=== Task list ===
**A)** In the terms of service, why does agreeing to the Terms also bind the client to Wingman's Privacy Policy? Answer in one to three sentences.
**B)** Repeat word for word the part of the terms of service starting at "means, in relation" and ending at "to the Client.".

=== Provided passage ===
───

1. Acceptance of Terms

These Terms of Service (the "Terms" or "Agreement") form a binding legal agreement between you ("you," "Client," or "your") and Wingman Agency Inc. ("Wingman," "we," "us," or "our"), a corporation incorporated under the laws of the Province of Ontario, Canada, having its principal place of business in Ontario, Canada.

By: (i) accessing or using the website located at wingmanagency.ca (the "Site"); (ii) booking or attending a consultation with Wingman; (iii) paying an invoice issued by Wingman; or (iv) accepting any deliverable produced by Wingman, you acknowledge that you have read, understood, and agree to be bound by these Terms and our Privacy Policy, which is incorporated by reference. If you do not agree to these Terms, you must not access or use the Site or the Services.

Wingman reserves the right to amend these Terms from time to time in accordance with Section 25.

2. Definitions

"Affiliate"
means, in relation to a party, any entity that directly or indirectly controls, is controlled by, or is under common control with that party, including without limitation Dough Payments.
"Deliverables"
means all materials, content, designs, copy, images, websites, social media posts, reports, and other work product produced by Wingman in the course of providing the Services to the Client.
"Effective Date"
means, with respect to any engagement, the earlier of: (i) the date on which the Client first pays an invoice for the Services; or (ii) the date the Client otherwise expressly or impliedly accepts the engagement in writing or by conduct.
"Fees"
means the fees payable by the Client for the Services, as set out on the Site, on an invoice, or in a separate written scope of work or agreement between the parties.
"Recurring Services"
means the Social Starter, Social Pro, and any other monthly subscription Services offered by Wingman.
"Services"

───

=== Entries provided ===

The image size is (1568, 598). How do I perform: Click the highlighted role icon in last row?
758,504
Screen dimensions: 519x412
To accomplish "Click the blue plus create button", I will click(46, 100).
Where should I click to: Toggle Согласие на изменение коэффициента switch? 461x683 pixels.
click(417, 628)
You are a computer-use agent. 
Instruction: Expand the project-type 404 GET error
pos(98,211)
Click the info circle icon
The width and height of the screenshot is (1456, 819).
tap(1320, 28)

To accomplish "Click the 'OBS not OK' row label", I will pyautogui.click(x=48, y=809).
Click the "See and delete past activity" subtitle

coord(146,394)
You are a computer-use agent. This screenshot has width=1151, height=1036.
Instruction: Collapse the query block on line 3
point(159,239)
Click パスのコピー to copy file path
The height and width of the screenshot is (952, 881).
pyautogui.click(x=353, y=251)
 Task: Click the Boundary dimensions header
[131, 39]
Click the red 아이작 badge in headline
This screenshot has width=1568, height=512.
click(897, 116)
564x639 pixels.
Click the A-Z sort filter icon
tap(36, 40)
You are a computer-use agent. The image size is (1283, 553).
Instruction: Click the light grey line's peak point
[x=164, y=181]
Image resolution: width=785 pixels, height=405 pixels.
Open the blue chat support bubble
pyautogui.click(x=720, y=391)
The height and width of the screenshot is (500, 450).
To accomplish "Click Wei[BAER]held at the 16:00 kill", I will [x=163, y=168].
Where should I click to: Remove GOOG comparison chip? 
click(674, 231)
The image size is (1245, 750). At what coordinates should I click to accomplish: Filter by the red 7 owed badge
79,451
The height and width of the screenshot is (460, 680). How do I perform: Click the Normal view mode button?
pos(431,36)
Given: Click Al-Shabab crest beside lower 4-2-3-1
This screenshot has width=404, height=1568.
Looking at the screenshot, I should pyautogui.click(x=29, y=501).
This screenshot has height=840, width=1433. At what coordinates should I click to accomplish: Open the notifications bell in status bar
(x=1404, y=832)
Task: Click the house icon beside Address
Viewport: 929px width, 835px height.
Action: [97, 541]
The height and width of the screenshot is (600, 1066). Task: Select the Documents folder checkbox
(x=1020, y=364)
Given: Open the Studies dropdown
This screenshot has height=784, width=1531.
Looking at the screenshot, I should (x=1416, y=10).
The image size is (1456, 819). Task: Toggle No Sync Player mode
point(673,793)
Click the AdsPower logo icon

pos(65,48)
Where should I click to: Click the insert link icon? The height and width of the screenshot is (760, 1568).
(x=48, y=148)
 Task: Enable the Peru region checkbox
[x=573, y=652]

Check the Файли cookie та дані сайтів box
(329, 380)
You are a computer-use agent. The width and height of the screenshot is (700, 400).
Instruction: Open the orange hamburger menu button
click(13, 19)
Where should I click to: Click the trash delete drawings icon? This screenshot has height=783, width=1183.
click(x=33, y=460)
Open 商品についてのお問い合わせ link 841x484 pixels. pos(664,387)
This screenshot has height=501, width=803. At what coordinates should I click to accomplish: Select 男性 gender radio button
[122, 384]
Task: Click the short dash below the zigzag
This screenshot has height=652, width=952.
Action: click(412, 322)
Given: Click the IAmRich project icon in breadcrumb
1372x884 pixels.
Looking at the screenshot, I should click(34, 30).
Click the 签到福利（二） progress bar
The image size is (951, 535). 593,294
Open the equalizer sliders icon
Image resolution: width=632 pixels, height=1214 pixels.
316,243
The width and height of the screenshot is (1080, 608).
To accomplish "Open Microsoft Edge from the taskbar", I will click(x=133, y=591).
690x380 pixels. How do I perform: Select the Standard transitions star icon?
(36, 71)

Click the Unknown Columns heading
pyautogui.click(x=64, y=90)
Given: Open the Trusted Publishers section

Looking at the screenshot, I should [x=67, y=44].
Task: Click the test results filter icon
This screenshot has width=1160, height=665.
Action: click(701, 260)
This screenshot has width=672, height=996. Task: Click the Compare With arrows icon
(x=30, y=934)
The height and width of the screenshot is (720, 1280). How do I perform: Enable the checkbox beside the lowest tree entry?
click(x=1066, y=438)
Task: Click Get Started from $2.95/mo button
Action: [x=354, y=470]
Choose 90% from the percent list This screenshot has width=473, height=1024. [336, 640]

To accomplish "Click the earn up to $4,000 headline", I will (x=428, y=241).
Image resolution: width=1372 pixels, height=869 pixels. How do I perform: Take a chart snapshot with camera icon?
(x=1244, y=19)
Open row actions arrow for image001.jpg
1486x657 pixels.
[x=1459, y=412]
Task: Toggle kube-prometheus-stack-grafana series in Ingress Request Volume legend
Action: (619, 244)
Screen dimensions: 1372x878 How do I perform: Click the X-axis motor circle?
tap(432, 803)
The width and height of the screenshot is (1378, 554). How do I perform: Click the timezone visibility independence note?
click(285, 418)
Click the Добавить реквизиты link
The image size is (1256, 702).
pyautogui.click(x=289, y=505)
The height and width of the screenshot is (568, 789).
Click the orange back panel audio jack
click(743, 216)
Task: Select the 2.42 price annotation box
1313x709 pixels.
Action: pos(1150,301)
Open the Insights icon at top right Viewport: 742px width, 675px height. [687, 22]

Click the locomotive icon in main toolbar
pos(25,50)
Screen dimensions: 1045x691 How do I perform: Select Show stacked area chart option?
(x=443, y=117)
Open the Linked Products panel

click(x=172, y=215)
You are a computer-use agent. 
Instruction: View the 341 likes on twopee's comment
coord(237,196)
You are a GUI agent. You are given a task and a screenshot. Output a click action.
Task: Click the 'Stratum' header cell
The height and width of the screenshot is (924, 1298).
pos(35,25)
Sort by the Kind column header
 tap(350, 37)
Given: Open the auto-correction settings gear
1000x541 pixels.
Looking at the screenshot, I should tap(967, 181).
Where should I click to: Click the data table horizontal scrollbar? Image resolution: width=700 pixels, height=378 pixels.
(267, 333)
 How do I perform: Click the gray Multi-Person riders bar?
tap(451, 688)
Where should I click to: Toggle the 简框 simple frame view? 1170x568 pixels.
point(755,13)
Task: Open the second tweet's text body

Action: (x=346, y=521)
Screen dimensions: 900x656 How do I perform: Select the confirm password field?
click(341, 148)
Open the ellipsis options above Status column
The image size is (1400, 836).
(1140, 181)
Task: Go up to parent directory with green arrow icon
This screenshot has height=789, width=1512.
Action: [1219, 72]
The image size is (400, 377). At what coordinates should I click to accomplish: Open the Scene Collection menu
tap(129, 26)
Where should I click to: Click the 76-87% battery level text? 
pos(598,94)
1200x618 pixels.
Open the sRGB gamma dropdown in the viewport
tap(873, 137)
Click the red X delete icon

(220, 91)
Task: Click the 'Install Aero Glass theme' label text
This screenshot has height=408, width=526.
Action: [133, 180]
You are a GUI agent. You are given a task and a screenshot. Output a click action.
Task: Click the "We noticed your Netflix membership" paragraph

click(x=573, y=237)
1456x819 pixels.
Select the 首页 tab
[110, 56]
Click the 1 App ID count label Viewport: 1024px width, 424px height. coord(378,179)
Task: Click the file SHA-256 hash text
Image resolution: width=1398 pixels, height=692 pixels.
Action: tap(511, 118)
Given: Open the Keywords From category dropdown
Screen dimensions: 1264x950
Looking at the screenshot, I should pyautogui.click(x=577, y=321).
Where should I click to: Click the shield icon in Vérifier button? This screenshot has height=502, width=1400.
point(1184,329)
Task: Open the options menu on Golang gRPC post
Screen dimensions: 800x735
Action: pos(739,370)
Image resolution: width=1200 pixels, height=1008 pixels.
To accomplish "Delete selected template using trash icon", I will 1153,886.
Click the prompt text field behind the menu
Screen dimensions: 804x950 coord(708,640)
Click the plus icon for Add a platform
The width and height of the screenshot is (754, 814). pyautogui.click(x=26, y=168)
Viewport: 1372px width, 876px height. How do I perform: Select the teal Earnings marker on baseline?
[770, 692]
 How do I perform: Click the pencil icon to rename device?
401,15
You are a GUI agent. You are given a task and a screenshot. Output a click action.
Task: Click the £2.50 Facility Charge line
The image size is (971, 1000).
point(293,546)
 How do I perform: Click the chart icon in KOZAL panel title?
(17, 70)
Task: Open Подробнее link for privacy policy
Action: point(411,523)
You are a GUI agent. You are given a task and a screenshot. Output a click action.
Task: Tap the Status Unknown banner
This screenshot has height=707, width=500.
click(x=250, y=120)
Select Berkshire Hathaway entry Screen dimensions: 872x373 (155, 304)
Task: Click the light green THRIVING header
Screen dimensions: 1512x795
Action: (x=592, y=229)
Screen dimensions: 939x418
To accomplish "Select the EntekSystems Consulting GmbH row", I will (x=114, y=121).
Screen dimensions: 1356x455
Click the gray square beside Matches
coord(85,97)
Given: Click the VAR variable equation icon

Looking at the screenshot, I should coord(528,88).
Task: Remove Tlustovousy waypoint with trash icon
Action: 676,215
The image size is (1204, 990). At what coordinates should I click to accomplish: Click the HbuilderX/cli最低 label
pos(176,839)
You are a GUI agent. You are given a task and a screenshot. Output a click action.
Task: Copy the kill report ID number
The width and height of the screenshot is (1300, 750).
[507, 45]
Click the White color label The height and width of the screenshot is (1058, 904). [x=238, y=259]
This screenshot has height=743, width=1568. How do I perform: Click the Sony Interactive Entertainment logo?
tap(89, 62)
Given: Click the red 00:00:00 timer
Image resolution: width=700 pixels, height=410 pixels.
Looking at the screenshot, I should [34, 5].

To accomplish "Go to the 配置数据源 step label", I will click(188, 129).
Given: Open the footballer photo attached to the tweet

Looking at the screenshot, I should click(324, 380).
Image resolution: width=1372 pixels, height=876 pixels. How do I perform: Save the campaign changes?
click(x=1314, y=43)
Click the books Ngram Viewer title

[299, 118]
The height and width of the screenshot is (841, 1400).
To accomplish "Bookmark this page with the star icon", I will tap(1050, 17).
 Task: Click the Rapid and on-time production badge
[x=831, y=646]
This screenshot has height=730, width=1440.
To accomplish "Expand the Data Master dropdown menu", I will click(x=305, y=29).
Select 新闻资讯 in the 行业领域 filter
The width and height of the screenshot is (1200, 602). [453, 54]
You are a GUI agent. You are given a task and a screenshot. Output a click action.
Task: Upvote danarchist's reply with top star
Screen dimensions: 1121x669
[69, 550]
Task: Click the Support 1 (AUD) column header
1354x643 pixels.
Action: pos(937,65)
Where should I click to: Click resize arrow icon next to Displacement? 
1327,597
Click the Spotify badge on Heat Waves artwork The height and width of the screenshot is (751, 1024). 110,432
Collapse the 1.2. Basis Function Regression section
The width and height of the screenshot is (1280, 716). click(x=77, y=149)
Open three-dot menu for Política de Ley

───

=== Answers to each task ===
**A)** The Privacy Policy is incorporated by reference into the Terms. So when the client accesses the Site, books or attends a consultation, pays an invoice, or accepts a deliverable, the client agrees to be bound by both the Terms and the Privacy Policy.

**B)**
means, in relation to a party, any entity that directly or indirectly controls, is controlled by, or is under common control with that party, including without limitation Dough Payments.
"Deliverables"
means all materials, content, designs, copy, images, websites, social media posts, reports, and other work product produced by Wingman in the course of providing the Services to the Client.